Figure 7. Silencing of neuronal activity by potassium withdrawal leads to LZK-dependent activation of JNKs in cerebellar granule neurons.

(A) CGNs from wild-type mice were maintained in media containing 25 mM KCl for five days. Potassium withdrawal was performed by switching to media containing 5 mM KCl without serum as previously described³⁹ on day 6. CGNs were collected at the indicated times following potassium withdrawal and total cell lysates were immunoblotted for the indicated endogenous proteins. (B) LZK^T/T CGNs were infected with AAV-GFP or AAV-GFP-Cre 40 hours after plating. Top panel, total cell lysates collected on 0, 3, 6 DIV were immunoblotted for endogenous LZK to assay LZK depletion in the total cell population. Immunoblot-based quantification of signal intensity (S.I.) of endogenous LZK protein levels normalized to that of β-actin is shown. Bottom panel, AAV-GFP or AAV-GFP-Cre infected LZK^T/T CGNs were subjected to potassium withdrawal on 6 DIV. Total cell lysates collected at the indicated times following treatment were immunoblotted for the indicated endogenous proteins. Two different exposures (low and high) for p-JNK2 and p-JNK1 are shown for better comparison. *JNK 54 kDa isoform; **JNK 46 kDa isoform. (C) Graphs quantify endogenous p-JNK protein levels from the bottom panel in (B).
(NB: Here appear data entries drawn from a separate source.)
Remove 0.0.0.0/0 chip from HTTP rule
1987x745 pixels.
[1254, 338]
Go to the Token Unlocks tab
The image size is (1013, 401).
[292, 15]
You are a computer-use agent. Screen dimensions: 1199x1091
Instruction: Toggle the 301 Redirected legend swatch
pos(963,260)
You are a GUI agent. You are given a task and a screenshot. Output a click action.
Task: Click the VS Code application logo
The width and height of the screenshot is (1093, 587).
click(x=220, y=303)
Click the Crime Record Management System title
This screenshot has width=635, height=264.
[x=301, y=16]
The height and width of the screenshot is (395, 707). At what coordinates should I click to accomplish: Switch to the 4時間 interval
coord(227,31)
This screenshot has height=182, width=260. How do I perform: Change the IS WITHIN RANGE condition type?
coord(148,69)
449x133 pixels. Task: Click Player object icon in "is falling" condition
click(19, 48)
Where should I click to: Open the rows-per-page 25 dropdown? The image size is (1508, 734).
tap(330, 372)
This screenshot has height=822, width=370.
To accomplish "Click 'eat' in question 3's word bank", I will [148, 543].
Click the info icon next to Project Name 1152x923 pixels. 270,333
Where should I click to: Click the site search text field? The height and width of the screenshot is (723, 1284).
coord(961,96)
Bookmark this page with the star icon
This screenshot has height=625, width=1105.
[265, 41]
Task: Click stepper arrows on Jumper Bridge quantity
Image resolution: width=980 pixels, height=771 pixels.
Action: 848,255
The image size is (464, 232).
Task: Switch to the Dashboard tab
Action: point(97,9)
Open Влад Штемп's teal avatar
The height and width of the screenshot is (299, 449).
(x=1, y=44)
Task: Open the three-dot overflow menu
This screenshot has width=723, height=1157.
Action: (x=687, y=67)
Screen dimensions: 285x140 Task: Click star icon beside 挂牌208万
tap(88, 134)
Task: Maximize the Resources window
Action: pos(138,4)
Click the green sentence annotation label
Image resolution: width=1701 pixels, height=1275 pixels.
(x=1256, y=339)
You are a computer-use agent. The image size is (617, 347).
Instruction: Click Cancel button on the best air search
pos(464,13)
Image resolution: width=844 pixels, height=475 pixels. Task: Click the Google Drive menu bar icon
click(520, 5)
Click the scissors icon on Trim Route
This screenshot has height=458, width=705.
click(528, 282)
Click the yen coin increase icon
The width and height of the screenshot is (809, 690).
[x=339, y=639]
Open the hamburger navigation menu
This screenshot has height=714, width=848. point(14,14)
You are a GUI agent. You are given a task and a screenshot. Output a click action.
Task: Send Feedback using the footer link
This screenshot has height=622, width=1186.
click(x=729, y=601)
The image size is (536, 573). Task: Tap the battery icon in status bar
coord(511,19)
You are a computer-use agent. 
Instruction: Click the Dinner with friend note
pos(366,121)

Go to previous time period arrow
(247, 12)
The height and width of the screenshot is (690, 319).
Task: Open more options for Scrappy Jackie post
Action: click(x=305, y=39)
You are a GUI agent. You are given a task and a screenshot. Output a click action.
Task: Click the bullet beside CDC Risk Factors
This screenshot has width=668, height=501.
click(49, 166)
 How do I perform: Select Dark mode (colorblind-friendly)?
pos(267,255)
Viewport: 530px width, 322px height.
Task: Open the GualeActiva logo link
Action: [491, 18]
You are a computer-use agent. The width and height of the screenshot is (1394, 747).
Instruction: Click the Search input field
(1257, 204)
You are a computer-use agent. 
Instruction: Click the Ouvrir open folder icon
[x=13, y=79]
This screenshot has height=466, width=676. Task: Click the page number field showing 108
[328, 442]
Immunoblot-based quantification of JNK protein expression was first normalized to β-actin in the corresponding sample, and shown as a value relative to the control (presented as baseline of 1). (D) LZK^T/T CGNs were infected with control AAV-GFP or AAV-GFP-Cre 40 h after plating. AAV-infected LZK^T/T CGNs were subjected to potassium withdrawal on 6 DIV. Total cell lysates collected at the indicated times following treatment were immunoblotted for the indicated endogenous proteins.